“I’ve got to get back to my healthy behaviors. I haven’t been as consistent this past month as I’d like, and I found one of the pounds I lost.” That was part of my conversation with my hubby earlier this week. August was an interesting month – on the plus side, we were able to spend time with three couples we absolutely love, including my bestie and her hubby. On the other side of the coin, we’ve had several sleepless nights due to a sick pup and a few 90-degree days with no air conditioning.
When we have other things going on, good or bad, it can be hard to stick with our healthy behaviors.
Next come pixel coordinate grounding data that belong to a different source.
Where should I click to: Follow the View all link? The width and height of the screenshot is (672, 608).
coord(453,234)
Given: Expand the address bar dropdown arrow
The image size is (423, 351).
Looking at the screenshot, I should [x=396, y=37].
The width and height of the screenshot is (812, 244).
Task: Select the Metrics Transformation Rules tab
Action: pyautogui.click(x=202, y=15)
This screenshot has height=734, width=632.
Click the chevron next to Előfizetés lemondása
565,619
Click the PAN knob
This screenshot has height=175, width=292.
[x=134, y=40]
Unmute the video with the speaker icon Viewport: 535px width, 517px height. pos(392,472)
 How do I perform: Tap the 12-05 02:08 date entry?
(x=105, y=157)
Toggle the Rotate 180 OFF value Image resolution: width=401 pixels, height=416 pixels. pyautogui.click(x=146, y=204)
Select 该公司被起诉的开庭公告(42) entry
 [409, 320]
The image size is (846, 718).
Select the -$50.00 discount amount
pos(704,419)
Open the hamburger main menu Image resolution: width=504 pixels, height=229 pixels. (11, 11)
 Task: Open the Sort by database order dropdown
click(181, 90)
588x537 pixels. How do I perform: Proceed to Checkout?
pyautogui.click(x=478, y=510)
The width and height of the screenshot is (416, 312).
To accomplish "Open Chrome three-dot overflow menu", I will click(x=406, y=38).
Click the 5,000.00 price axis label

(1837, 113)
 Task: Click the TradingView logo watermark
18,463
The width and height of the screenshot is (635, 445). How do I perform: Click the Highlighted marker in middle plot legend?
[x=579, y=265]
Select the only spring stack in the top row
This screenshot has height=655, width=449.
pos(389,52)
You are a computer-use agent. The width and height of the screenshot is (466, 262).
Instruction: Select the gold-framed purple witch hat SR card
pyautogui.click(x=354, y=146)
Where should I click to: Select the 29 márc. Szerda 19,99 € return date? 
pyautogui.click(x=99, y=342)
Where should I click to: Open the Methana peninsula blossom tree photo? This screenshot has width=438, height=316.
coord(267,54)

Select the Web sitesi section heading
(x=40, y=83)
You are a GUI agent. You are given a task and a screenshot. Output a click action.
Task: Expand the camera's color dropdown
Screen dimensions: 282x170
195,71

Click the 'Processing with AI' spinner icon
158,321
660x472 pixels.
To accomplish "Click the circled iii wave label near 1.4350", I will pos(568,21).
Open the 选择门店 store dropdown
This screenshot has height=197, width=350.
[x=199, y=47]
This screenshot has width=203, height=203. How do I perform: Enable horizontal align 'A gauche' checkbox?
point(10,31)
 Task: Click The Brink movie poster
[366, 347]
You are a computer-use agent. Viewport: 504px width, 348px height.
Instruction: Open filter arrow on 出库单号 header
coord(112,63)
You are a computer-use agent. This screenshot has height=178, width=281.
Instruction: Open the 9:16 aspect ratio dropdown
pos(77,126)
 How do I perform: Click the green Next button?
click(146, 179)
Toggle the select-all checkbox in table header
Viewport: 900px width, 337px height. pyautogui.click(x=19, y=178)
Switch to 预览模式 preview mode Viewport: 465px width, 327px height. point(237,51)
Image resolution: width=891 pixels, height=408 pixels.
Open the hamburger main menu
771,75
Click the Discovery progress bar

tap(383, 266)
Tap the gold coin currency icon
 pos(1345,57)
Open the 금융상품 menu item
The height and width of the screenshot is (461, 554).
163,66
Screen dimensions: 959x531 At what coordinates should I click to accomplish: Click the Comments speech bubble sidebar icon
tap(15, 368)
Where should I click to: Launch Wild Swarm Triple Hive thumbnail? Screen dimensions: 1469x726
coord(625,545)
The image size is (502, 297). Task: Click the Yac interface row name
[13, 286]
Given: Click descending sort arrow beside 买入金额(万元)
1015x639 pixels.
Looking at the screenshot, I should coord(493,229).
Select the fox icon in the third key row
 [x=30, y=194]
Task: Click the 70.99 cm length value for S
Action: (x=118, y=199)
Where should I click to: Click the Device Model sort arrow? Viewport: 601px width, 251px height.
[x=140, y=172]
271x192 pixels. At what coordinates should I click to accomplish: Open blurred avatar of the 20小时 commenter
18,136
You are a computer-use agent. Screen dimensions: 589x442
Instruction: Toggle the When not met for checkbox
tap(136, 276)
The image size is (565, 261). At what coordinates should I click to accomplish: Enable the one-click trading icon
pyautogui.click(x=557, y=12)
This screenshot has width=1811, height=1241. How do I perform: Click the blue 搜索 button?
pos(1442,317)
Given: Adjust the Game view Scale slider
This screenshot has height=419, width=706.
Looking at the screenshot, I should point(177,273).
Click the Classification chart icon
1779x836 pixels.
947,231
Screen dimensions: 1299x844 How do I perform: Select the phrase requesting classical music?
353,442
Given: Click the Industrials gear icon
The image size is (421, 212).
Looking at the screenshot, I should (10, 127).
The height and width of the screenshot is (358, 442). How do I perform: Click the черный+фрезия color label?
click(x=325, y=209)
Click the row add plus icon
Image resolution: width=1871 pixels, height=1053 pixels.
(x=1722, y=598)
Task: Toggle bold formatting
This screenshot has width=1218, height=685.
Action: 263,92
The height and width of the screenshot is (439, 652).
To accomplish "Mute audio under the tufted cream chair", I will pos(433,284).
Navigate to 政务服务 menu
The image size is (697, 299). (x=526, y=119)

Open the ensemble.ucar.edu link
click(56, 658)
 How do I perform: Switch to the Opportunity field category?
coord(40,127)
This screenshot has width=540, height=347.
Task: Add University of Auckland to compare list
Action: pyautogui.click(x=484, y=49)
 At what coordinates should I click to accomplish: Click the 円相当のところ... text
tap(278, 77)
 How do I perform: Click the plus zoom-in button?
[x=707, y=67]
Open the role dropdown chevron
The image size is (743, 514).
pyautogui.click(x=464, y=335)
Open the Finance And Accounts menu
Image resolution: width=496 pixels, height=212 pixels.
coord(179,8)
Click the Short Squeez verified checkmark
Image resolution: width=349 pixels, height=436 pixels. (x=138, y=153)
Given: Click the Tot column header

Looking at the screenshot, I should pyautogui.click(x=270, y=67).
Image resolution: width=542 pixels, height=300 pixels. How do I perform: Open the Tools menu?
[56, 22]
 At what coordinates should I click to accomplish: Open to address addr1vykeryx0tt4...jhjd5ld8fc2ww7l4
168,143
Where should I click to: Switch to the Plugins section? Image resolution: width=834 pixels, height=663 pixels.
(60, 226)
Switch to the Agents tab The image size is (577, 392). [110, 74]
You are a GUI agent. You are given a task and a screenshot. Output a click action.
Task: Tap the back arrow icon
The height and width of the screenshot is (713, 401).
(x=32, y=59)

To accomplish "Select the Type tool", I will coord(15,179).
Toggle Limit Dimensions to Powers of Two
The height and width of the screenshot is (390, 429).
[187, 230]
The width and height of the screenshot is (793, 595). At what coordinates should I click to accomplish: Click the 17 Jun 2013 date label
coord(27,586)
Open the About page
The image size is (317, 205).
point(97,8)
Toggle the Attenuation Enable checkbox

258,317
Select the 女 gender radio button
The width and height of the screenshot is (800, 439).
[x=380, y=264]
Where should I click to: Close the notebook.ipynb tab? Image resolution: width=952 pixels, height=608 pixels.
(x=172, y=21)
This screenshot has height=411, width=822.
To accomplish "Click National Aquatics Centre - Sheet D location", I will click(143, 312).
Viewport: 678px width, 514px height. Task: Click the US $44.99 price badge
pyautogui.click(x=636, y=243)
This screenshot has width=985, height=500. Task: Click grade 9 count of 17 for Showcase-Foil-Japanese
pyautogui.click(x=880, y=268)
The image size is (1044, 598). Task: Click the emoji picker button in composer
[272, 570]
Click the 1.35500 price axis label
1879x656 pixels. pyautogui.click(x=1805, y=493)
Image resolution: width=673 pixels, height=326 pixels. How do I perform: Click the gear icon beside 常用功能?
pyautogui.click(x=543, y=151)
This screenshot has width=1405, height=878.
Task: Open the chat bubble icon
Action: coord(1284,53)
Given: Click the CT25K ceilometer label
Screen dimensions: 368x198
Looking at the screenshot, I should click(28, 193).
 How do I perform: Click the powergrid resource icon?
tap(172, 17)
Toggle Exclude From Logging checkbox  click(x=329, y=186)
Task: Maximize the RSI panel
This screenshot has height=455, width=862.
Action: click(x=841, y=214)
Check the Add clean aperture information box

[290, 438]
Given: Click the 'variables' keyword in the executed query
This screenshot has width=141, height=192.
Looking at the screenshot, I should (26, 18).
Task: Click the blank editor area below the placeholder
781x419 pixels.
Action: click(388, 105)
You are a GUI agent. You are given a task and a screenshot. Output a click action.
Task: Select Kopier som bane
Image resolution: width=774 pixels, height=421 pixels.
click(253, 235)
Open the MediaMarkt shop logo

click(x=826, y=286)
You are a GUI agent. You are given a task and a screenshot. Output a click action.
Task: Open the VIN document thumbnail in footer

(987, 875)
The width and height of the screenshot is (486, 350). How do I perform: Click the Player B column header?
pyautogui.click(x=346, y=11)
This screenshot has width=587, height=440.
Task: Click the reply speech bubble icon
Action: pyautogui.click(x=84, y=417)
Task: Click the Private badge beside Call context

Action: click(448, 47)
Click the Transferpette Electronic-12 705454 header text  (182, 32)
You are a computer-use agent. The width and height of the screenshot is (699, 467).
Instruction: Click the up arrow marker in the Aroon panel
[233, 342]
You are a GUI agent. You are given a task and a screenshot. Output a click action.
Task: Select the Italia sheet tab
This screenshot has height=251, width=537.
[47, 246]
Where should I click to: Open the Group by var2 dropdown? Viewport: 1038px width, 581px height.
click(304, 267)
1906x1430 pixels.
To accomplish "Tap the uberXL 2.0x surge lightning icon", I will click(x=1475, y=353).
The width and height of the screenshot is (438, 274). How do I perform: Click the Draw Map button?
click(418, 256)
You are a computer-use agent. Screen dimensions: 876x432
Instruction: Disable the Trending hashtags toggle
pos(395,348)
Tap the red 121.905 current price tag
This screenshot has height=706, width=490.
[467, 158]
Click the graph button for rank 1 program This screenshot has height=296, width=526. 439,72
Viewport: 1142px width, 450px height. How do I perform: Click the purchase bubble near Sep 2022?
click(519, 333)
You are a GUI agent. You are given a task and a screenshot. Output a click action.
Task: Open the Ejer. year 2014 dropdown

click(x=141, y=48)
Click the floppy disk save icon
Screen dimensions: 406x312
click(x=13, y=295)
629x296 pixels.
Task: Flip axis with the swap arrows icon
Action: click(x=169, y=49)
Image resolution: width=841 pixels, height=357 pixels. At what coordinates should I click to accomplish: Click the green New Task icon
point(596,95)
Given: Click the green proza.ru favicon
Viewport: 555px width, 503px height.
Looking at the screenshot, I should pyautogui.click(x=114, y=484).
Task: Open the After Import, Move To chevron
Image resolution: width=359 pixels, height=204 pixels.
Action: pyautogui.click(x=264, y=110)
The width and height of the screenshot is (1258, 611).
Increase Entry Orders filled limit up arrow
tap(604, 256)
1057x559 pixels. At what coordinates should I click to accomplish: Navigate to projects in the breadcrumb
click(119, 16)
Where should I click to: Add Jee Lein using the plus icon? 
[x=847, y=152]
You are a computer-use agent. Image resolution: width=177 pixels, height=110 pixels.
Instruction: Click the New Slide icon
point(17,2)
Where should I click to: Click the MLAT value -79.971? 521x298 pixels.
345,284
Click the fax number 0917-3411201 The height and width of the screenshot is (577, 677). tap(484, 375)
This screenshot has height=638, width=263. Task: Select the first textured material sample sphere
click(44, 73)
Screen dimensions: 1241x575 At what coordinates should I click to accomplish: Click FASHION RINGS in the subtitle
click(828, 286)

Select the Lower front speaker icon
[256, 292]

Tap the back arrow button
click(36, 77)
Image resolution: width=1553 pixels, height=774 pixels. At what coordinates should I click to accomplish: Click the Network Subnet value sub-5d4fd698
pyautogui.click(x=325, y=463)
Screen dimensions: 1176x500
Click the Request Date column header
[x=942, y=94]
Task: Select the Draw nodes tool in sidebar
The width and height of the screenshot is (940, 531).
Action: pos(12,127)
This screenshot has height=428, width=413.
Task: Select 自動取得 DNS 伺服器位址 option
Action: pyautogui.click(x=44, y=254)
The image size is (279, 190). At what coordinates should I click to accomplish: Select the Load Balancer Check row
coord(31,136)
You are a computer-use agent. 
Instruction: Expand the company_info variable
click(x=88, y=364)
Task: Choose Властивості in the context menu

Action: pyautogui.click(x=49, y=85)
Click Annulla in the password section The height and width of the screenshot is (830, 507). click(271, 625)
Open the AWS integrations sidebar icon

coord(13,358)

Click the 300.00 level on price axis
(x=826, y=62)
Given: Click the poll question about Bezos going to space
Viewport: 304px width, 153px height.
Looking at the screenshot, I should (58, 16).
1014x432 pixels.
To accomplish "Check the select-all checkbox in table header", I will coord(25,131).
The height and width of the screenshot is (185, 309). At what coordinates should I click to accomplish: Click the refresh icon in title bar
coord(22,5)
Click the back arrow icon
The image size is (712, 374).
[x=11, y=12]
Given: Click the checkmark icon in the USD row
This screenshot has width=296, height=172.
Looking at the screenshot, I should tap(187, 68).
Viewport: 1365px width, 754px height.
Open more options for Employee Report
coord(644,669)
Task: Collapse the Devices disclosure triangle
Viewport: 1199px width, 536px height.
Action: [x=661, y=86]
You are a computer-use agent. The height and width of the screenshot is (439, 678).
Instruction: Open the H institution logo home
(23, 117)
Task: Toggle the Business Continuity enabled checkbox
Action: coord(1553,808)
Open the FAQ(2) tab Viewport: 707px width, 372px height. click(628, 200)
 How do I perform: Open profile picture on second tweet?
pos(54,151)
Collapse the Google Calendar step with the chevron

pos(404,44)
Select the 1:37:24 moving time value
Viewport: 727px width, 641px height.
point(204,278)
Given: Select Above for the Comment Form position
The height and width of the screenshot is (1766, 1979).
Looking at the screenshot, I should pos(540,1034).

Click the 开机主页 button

Sometimes I think, “If I just had a solid month where I didn’t have to do anything but concentrate on my health I could really make some good progress.” Life just doesn’t work that way, though, does it?
The challenge is to find a way to keep going with the things we’re trying to do for our wellness while dealing with ‘real life.’ As we talked about in Making Room for ‘Real Life’ in Your Wellness Plan, we feel as if we have to have a perfect plan and stick to it perfectly, but that just isn’t realistic.
And sometimes, even if we’re following our plan to the tee, we don’t see any visible progress. During these times we may be tempted to just give up. So what do we do? Here are a few things that may help:
Remember Your ‘Why’.
We talked about the importance of knowing our “why” in Finding Your Why for Wellness Changes. Knowing – and reminding ourselves of – our “why” can give us the motivation to keep going. It can be hard to make healthy choices just for the sake of making healthy choices, but when we remember we’re doing it so we can get on the floor and play with our children, it makes it easier to persevere.
Change Things Up.
When it’s taking a while for us to see results, it can be hard to keep doing those same things we’ve been doing. Not only does doing the exact same thing over and over cause boredom, it can actually slow our progress. Our bodies are wonderfully adaptive, and if we do the ‘same ol’ thing’ all the time, they’ll adapt to that and we may find our progress stalls or stops.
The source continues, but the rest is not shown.